[Start of Exercise data]

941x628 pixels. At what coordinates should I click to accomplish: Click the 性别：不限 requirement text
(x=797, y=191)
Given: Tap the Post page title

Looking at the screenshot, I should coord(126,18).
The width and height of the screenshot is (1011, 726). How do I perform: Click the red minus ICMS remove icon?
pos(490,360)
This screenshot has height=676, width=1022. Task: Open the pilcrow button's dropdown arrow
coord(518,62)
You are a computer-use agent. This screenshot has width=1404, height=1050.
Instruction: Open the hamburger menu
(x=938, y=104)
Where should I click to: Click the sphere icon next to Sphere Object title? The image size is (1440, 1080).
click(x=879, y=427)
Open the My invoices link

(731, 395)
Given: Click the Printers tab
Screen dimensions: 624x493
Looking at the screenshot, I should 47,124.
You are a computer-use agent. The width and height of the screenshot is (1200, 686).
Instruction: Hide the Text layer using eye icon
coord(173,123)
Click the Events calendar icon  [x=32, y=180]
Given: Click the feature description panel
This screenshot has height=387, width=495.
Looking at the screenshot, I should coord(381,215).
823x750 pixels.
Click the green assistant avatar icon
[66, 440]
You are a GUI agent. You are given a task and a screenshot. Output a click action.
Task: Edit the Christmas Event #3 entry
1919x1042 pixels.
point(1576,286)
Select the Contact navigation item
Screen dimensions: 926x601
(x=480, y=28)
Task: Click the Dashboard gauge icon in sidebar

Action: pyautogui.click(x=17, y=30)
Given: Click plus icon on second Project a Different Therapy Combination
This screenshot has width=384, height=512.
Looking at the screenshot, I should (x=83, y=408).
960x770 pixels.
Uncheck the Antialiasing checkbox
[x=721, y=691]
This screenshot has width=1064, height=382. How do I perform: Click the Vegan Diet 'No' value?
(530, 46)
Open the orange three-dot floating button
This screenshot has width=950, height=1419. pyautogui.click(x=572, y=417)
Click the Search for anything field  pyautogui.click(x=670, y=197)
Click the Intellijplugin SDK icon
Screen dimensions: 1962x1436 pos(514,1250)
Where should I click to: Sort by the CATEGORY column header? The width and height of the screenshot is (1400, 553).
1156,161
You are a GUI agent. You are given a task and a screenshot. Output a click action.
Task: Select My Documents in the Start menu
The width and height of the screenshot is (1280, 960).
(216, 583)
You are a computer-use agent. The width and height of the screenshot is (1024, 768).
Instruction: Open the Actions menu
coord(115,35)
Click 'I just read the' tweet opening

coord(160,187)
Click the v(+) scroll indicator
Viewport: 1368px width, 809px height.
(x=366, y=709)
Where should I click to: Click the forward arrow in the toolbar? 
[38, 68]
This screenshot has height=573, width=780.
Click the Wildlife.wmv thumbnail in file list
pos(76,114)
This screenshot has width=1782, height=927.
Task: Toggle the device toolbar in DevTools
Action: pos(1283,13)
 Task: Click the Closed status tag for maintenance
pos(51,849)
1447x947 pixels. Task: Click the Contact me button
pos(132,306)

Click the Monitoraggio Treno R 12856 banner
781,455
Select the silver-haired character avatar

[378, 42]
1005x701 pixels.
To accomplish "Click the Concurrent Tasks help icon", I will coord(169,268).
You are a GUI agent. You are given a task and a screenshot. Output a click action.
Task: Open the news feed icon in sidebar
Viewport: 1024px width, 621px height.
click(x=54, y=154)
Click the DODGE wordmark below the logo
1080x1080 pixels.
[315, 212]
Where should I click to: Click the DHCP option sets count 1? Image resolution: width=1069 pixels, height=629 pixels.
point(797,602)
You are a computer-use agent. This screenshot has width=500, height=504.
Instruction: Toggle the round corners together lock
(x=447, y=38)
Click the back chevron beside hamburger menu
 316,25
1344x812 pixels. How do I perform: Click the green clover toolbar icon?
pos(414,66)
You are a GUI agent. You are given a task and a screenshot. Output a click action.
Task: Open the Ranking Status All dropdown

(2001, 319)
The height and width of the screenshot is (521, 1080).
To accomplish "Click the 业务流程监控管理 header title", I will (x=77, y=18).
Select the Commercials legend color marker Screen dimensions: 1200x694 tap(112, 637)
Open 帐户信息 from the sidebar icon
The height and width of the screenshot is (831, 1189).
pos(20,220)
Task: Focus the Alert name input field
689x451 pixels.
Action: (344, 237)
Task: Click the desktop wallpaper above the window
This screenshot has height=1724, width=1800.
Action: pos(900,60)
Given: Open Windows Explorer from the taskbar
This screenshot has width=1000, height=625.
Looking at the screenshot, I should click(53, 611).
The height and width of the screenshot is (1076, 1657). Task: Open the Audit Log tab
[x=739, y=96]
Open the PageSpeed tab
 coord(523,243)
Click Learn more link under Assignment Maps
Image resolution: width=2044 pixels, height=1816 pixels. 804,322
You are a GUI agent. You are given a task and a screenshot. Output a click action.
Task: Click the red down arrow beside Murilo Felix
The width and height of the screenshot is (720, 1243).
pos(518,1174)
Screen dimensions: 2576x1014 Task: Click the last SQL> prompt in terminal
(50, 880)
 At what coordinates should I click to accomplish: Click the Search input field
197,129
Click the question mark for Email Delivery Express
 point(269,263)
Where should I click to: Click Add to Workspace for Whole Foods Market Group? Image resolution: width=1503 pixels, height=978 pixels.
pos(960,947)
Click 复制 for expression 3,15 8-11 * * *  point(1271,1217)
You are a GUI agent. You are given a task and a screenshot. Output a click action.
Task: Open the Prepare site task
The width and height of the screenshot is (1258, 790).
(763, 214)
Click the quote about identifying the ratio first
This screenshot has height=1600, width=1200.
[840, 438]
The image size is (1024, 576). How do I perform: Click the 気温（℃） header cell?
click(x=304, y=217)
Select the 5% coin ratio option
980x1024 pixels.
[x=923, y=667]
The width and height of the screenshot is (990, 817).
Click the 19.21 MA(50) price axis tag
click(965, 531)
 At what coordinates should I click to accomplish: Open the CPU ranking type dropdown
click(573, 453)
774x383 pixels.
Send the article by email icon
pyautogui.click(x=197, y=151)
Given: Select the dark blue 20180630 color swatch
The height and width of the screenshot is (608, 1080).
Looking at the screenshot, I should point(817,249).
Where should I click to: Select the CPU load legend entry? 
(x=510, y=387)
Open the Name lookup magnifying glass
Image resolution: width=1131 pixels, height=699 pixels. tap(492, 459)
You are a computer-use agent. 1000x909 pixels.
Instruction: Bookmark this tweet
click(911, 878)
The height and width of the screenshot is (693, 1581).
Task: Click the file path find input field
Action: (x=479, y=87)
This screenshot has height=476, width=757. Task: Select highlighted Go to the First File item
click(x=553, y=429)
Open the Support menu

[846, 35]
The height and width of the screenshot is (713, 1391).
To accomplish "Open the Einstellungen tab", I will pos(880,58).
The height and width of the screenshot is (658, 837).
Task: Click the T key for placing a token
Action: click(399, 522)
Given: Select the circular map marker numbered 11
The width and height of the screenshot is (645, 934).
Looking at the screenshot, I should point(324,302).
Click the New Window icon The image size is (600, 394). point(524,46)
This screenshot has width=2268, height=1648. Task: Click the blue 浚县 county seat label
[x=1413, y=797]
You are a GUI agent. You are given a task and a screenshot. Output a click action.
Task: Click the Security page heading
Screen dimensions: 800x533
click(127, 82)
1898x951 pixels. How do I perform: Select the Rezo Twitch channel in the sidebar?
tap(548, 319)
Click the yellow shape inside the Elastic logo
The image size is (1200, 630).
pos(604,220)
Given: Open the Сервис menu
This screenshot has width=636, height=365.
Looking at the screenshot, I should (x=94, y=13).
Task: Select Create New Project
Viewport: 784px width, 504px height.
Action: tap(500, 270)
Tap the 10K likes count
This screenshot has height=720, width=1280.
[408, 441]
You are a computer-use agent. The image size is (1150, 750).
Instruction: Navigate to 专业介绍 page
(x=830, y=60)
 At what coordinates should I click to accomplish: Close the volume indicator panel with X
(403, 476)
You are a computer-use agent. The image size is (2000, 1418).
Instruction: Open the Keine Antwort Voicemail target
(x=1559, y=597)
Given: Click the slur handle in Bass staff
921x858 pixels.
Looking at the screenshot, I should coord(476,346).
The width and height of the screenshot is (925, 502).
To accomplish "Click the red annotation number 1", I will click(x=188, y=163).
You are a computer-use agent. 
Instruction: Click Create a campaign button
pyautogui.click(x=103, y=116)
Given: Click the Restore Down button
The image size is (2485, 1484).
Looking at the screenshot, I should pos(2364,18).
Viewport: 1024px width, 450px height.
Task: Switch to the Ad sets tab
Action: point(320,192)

[End of Exercise data]

What is being asked ->
Rewrite the stretch from the start of the items through the line containing "Action: pyautogui.click(x=17, y=30)", swapping "Printers" for "Scanners" and leaving everything else unchanged.

Full solution ->
941x628 pixels. At what coordinates should I click to accomplish: Click the 性别：不限 requirement text
(x=797, y=191)
Given: Tap the Post page title

Looking at the screenshot, I should coord(126,18).
The width and height of the screenshot is (1011, 726). How do I perform: Click the red minus ICMS remove icon?
pos(490,360)
This screenshot has height=676, width=1022. Task: Open the pilcrow button's dropdown arrow
coord(518,62)
You are a computer-use agent. This screenshot has width=1404, height=1050.
Instruction: Open the hamburger menu
(x=938, y=104)
Where should I click to: Click the sphere icon next to Sphere Object title? The image size is (1440, 1080).
click(x=879, y=427)
Open the My invoices link

(731, 395)
Given: Click the Scanners tab
Screen dimensions: 624x493
Looking at the screenshot, I should 47,124.
You are a computer-use agent. The width and height of the screenshot is (1200, 686).
Instruction: Hide the Text layer using eye icon
coord(173,123)
Click the Events calendar icon  [x=32, y=180]
Given: Click the feature description panel
This screenshot has height=387, width=495.
Looking at the screenshot, I should coord(381,215).
823x750 pixels.
Click the green assistant avatar icon
[66, 440]
You are a GUI agent. You are given a task and a screenshot. Output a click action.
Task: Edit the Christmas Event #3 entry
1919x1042 pixels.
point(1576,286)
Select the Contact navigation item
Screen dimensions: 926x601
(x=480, y=28)
Task: Click the Dashboard gauge icon in sidebar

Action: pyautogui.click(x=17, y=30)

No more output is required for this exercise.